Question

Given A = {a, e, i, o, u} and B = {a, l, g, e, b, r}, find A ∪ B.

Answer

**step1** Understanding the Problem

The problem asks us to find the union of two given sets, A and B.
Set A is given as A = {a, e, i, o, u}.
Set B is given as B = {a, l, g, e, b, r}.
The symbol "∪" denotes the union of sets, which means we need to combine all unique elements from both sets A and B into a new set.

**step2** Listing Elements of Set A

The elements of Set A are: a, e, i, o, u.

**step3** Listing Elements of Set B

The elements of Set B are: a, l, g, e, b, r.

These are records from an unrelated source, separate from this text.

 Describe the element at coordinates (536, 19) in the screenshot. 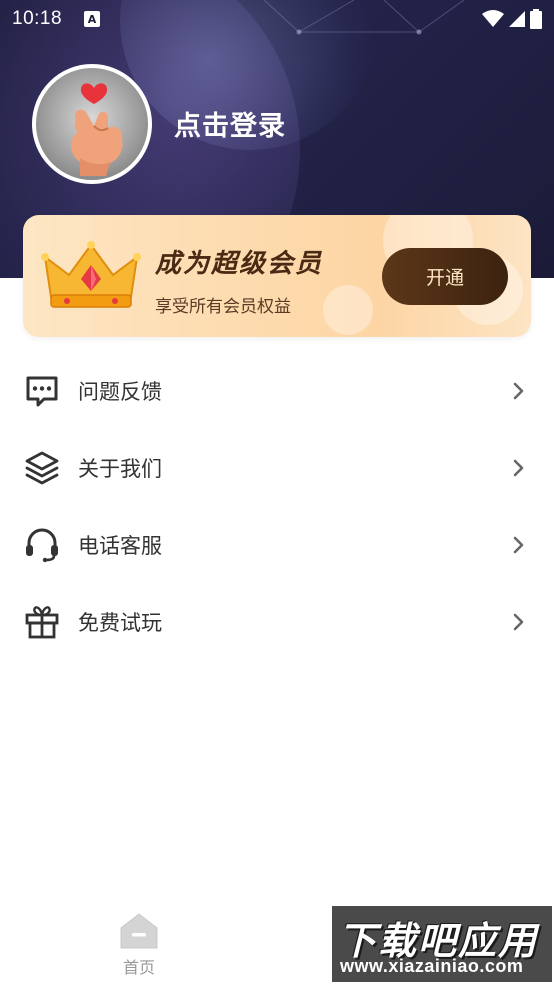

I see `battery-icon` at that location.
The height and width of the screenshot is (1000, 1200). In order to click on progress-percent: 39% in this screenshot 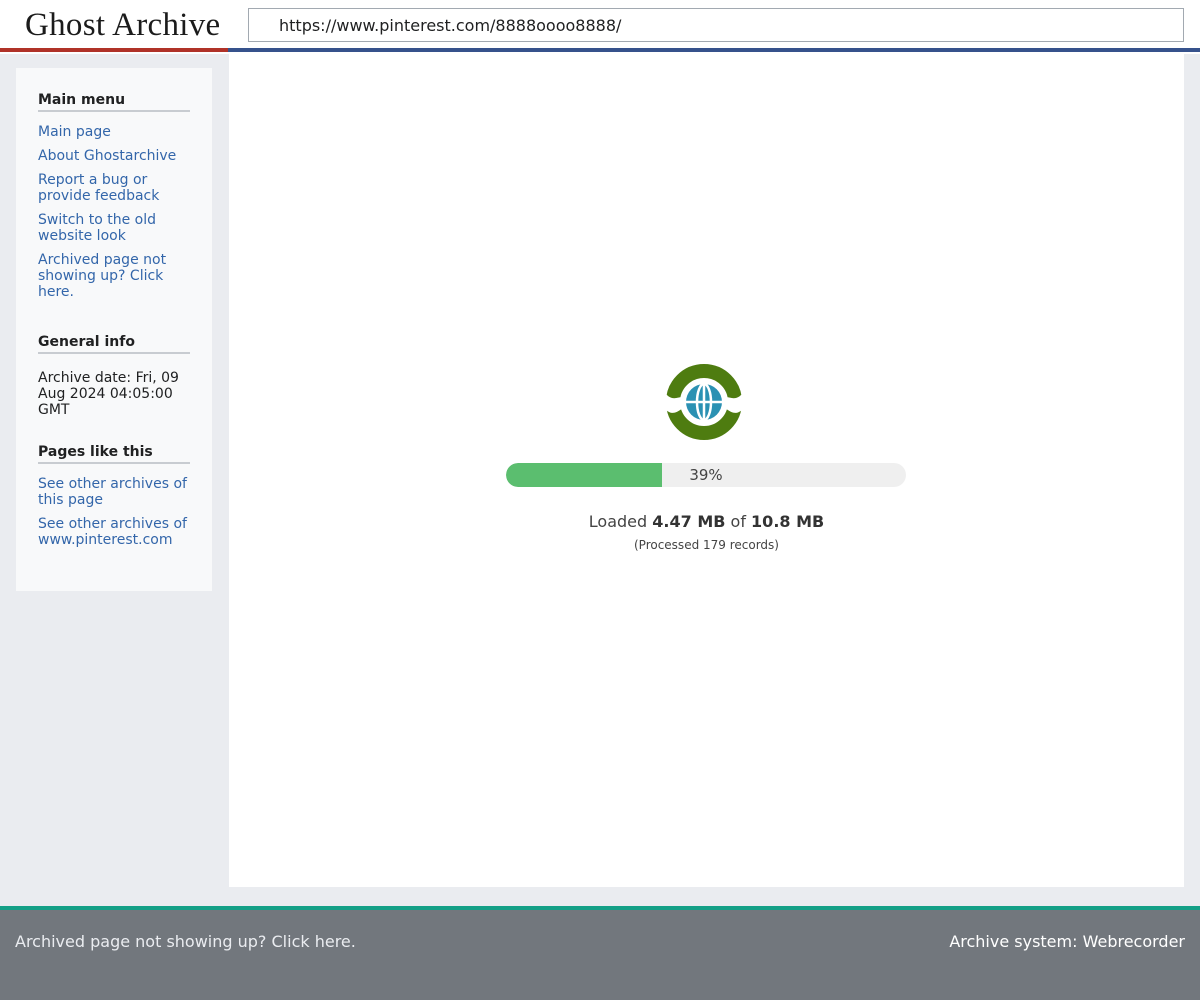, I will do `click(706, 475)`.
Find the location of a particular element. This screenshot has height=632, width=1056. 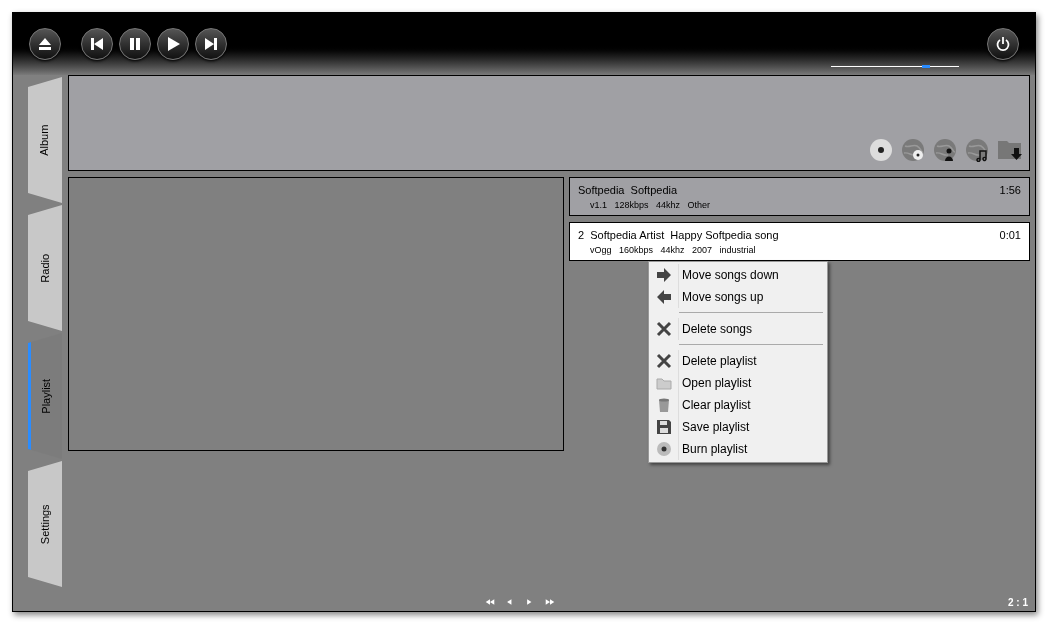

play-button is located at coordinates (173, 44).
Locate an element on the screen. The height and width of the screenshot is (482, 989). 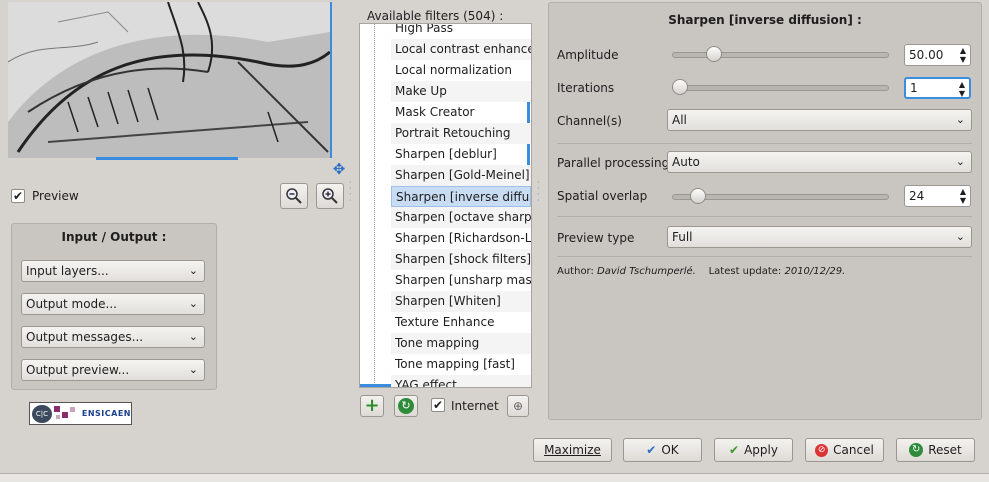
preview-checkbox-label: Preview is located at coordinates (56, 196).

**step4** Combining all Elements from Both Sets

To find the union, we list all elements that are in A, or in B, or in both.
If we list all elements from A and then all elements from B, we get:
a, e, i, o, u, a, l, g, e, b, r.

**step5** Identifying and Removing Duplicate Elements

Now, we need to ensure that each element appears only once in the final set. We identify any repeated elements from the list obtained in the previous step.
The elements are:
- 'a' appears in both A and B. We list it once.
- 'e' appears in both A and B. We list it once.
- 'i' appears only in A. We list it once.
- 'o' appears only in A. We list it once.
- 'u' appears only in A. We list it once.
- 'l' appears only in B. We list it once.
- 'g' appears only in B. We list it once.
- 'b' appears only in B. We list it once.
- 'r' appears only in B. We list it once.
So, the unique elements are: a, e, i, o, u, l, g, b, r.

**step6** Forming the Union Set

By combining all unique elements from Set A and Set B, we form the union set A ∪ B.
A ∪ B = {a, e, i, o, u, l, g, b, r}.
The order of elements in a set does not matter, so other valid representations include {a, b, e, g, i, l, o, r, u} or any other permutation of these elements.